**Assignment**
Every line in the data below from the one containing "The image size is (1568, 554)." down to the one containing "You are a computer-use agent. Screen dimensions: 1200x604", both included, must be retyped exactly; no other line is to appear.

**Data section**
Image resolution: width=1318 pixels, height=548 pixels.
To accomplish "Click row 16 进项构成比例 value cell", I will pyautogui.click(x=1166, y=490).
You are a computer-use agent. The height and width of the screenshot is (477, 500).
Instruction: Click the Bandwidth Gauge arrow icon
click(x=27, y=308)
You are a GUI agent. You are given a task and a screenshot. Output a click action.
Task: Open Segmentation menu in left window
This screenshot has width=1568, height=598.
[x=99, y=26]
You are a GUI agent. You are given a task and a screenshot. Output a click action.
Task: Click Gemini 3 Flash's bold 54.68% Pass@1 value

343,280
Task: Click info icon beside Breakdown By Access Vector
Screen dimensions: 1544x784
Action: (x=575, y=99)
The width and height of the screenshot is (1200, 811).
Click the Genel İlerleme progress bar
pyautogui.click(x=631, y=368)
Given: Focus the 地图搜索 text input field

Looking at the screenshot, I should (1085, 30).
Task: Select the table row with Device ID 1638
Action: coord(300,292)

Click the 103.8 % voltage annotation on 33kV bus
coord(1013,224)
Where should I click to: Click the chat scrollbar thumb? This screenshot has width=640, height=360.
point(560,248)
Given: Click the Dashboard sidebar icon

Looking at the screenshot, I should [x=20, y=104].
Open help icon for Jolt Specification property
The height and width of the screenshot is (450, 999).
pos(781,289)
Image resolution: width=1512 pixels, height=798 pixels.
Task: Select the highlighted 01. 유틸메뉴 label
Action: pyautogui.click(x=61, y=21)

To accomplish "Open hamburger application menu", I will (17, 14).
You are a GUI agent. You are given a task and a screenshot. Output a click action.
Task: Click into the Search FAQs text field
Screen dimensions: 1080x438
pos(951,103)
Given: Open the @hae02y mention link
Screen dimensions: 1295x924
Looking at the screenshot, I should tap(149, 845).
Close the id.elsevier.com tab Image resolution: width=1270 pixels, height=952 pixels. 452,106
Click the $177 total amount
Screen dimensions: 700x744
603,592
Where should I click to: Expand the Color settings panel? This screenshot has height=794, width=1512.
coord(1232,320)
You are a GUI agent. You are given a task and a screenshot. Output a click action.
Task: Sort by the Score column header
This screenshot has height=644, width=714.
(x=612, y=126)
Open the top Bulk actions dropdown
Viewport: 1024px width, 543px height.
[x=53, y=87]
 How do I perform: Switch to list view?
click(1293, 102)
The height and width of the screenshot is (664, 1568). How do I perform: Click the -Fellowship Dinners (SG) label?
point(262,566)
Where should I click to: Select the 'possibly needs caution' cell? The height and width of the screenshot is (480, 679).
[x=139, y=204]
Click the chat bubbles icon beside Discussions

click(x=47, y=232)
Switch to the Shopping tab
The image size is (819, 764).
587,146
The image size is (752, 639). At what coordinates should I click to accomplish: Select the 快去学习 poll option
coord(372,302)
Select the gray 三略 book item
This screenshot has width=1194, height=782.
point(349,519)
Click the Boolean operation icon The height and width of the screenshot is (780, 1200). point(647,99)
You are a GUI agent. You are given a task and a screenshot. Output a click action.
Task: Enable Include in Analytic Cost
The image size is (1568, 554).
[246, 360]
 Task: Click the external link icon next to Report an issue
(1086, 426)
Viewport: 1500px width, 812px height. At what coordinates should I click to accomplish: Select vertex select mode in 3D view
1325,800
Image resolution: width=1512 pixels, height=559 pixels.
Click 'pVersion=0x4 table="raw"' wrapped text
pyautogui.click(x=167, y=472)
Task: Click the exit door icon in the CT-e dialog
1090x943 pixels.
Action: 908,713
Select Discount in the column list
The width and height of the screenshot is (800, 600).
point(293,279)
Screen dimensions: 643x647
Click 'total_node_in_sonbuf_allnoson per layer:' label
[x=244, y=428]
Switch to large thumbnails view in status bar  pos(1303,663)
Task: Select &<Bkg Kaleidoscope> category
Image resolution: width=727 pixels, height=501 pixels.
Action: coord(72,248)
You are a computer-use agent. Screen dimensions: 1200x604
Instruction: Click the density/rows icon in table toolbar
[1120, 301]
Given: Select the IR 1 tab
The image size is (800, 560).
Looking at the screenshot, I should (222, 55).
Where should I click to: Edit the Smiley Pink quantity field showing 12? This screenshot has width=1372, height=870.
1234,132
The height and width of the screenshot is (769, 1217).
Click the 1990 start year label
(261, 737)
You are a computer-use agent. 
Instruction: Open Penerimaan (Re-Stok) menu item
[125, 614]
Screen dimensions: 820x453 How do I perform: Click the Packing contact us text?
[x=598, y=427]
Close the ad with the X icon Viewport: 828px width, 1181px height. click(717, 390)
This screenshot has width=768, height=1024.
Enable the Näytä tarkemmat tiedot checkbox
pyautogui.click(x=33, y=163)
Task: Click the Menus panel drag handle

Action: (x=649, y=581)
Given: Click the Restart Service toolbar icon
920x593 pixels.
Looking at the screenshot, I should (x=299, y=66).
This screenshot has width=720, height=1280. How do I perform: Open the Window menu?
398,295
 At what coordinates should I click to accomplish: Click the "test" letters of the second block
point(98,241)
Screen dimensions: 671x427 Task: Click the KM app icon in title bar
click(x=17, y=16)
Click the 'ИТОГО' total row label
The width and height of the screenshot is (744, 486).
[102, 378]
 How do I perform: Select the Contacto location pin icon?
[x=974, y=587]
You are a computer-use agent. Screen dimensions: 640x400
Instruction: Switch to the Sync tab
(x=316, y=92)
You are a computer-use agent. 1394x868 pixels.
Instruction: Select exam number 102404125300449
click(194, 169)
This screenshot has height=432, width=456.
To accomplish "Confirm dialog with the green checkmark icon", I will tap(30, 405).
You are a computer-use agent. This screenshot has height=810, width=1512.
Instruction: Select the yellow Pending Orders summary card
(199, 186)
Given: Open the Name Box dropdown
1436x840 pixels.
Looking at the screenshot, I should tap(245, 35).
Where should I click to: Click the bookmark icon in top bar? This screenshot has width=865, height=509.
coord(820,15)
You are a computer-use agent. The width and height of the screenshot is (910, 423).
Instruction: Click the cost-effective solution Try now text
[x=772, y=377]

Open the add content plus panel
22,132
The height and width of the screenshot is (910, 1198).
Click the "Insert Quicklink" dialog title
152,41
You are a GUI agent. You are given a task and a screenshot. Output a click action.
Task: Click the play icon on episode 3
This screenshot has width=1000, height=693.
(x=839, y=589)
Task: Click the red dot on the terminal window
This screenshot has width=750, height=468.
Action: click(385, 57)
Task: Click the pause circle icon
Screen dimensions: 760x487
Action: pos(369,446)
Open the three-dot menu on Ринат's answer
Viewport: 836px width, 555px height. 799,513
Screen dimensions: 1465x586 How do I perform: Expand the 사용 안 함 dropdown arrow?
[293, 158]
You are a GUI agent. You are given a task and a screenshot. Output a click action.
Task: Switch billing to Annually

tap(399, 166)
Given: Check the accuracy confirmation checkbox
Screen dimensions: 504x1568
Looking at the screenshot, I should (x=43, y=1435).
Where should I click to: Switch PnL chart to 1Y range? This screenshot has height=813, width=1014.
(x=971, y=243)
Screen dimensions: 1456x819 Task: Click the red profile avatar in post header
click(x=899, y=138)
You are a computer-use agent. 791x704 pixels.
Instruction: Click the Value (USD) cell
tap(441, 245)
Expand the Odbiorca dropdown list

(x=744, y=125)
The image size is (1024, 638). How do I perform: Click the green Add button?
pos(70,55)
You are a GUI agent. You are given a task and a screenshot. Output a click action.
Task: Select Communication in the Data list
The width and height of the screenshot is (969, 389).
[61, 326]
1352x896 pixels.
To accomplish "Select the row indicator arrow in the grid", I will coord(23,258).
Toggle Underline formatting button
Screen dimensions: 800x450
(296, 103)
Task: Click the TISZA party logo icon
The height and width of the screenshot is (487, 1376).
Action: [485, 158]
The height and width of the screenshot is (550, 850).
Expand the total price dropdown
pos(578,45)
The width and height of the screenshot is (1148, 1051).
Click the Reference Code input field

**Answer to this problem**
The image size is (1568, 554).
[246, 360]
 Task: Click the external link icon next to Report an issue
(1086, 426)
Viewport: 1500px width, 812px height. At what coordinates should I click to accomplish: Select vertex select mode in 3D view
1325,800
Image resolution: width=1512 pixels, height=559 pixels.
Click 'pVersion=0x4 table="raw"' wrapped text
pyautogui.click(x=167, y=472)
Task: Click the exit door icon in the CT-e dialog
1090x943 pixels.
Action: 908,713
Select Discount in the column list
The width and height of the screenshot is (800, 600).
point(293,279)
Screen dimensions: 643x647
Click 'total_node_in_sonbuf_allnoson per layer:' label
[x=244, y=428]
Switch to large thumbnails view in status bar  pos(1303,663)
Task: Select &<Bkg Kaleidoscope> category
Image resolution: width=727 pixels, height=501 pixels.
Action: coord(72,248)
You are a computer-use agent. Screen dimensions: 1200x604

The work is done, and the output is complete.